Basta chiudere gli occhi per immaginare gli scontri tra studenti, compagni e attivisti contro le forze dell’ordine: le urla, le fughe, l’odore acre dei lacrimogeni, le manganellate. È lì che c’è la sede di Radio Onda Rossa e poco più avanti al numero 32 c’era la sede dei Comitati Autonomi Operai, meglio conosciuta come Autonomia Operaia. Nel mezzo, incastonato su una parete vicino a una saracinesca abbassata, un murales che recita “Valerio Il tuo sapere La nostra vita” dedicato a Valerio Marchi – sociologo, storico dei movimenti giovanili, militante antifascista, skinhead, ultrà della Roma, libraio e scrittore, scomparso nel 2006 a soli 51 anni – che proprio lì aveva aperto la sua Libreria Internazionale, un luogo che negli anni era diventato il cuore pulsante di tutte le sottoculture nate dalla strada.
Da non dimenticare anche via dei Marsi, la strada che ha ospitato la sede di Radio Città Futura, del PCI, del PSDI, della DC, di Lotta Continua, della birreria Wührer (edifico che oggi ospita la facoltà di Psicologia), della prima «Casa dei Bambini» montessoriana. E questi sono solo due scorci di un quartiere che da ogni angolo e sampietrino sprigiona storie di partecipazione politica, cultura underground, impegno civico e aggregazione. Ancora oggi a San Lorenzo sono attivi centri sociali (ESC, Communia, l’esperienza del Nuovo Cinema Palazzo) e realtà come l’Esercito della Salvezza, l’Atletico San Lorenzo e la Palestra Popolare che testimoniano lo spirito sociale e popolare del quartiere. In mezzo a tutto ciò – tra i palazzi ancora mutilati dalle bombe – locali notturni, bar, paninoteche. E poi tante librerie (da segnalare Giufà, Tomo e la libreria anarchica Anomalia), complice la vicinanza con l’Università La Sapienza – l’ateneo più grande d’Europa -, che quasi per uno scherzo del destino si erge lì con i suoi venti ettari di puro razionalismo.

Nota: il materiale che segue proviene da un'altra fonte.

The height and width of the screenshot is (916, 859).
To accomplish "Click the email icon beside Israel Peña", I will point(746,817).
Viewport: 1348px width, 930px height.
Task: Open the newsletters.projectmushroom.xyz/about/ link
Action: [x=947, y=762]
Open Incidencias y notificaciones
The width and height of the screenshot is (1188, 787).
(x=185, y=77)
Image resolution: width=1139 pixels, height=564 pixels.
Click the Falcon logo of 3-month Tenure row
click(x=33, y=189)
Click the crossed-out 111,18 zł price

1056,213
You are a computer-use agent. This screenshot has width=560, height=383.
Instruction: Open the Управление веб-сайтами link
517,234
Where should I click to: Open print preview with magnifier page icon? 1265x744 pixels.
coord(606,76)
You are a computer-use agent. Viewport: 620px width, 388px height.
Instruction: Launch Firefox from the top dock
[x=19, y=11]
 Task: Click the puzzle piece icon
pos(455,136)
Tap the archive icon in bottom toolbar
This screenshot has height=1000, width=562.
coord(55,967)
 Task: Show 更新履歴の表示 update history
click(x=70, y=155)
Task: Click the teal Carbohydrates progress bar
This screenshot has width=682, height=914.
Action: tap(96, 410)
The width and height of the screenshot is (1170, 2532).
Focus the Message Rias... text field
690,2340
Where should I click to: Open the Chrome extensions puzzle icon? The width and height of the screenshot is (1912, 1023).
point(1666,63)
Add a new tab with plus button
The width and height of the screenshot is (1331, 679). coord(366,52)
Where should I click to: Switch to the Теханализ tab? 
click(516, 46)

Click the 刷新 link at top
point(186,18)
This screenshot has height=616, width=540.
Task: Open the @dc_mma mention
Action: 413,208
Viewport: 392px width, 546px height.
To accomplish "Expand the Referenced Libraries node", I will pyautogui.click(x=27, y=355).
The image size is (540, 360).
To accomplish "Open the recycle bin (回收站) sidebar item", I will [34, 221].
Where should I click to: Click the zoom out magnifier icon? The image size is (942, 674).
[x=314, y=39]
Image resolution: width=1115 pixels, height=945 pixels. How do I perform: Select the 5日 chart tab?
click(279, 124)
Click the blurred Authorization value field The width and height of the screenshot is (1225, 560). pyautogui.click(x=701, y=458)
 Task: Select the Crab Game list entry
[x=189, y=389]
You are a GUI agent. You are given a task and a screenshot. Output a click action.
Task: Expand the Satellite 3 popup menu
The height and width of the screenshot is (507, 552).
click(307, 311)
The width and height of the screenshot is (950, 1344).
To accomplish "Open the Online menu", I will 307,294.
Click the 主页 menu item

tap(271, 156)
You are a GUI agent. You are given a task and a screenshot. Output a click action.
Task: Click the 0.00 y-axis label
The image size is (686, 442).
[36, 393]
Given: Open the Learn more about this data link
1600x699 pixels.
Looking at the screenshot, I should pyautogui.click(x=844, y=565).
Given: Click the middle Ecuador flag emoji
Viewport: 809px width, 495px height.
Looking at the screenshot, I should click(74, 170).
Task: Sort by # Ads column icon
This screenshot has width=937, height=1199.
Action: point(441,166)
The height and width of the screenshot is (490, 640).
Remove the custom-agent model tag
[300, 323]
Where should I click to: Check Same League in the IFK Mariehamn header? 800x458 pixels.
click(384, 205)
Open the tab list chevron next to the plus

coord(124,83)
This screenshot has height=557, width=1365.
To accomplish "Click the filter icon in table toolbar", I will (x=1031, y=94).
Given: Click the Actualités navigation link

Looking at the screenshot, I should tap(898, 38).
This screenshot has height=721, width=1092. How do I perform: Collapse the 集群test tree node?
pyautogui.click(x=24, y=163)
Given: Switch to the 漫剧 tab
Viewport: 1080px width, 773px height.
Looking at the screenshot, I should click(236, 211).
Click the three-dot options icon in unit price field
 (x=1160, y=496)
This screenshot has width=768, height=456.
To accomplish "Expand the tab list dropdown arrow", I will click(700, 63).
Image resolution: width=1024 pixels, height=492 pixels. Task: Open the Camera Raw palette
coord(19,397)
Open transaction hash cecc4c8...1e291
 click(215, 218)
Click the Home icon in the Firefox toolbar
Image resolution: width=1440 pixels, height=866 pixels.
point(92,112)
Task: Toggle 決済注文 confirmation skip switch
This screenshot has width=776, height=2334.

La musica è un’altra linfa vitale del quartiere, tra locali per live e dj set. Molti negli anni hanno purtroppo chiuso i battenti (Trecentosessantagradi, Locanda Atlantide, Mads, Lian Club…), altri resistono (Le Mura, Wishlist, Beba Do Samba…), altri ancora sono nati di recente come Scalo Playground. Tra le band e i progetti musicali che hanno a che fare con il quartiere citiamo Assalti Frontali, Banda Bassotti, Fleurs Du Mal, il giovane e coraggioso collettivo Misto Mame (nato proprio in un appartamento di San Lorenzo, da qui il loro claim “residente in 00185 Roma”), gli Psicologi, Giovane Giovane, Dola. Ma soprattutto San Lorenzo è stato la base di uno dei più importanti e rimpianti negozi di dischi della Capitale: Disfunzioni Musicali, che dal 1981 al 2007 è stato la mecca di tutti i musicofili romani e non solo. Dalle sue ceneri è nato Transmission, ancora attivo e fornitissimo (sia nuovo sia usato) in via dei Salentini. Recentemente ha aperto Il Mangiadischi, piccolo negozietto che unisce birre artigianali e vinili hip hop, soul, funk, jazz e anche un po’ di rock.
Impossibile non citare quanto il quartiere sia pieno zeppo di osterie e pizzerie, di ogni tipo e per tutte le tasche. Lo sapete perché sono così tante? La risposta me l’ha data un anziano sanlorenzino una volta in fila al supermercato: «Perché qua c’è il cimitero del Verano. La gente ci veniva da fuori per i funerali e le famiglie si ritrovavano dopo tanto tempo e volevano sta’ insieme e magna’… Per questo ci sono tante osterie belle come il sole». Altro che TripAdvisor.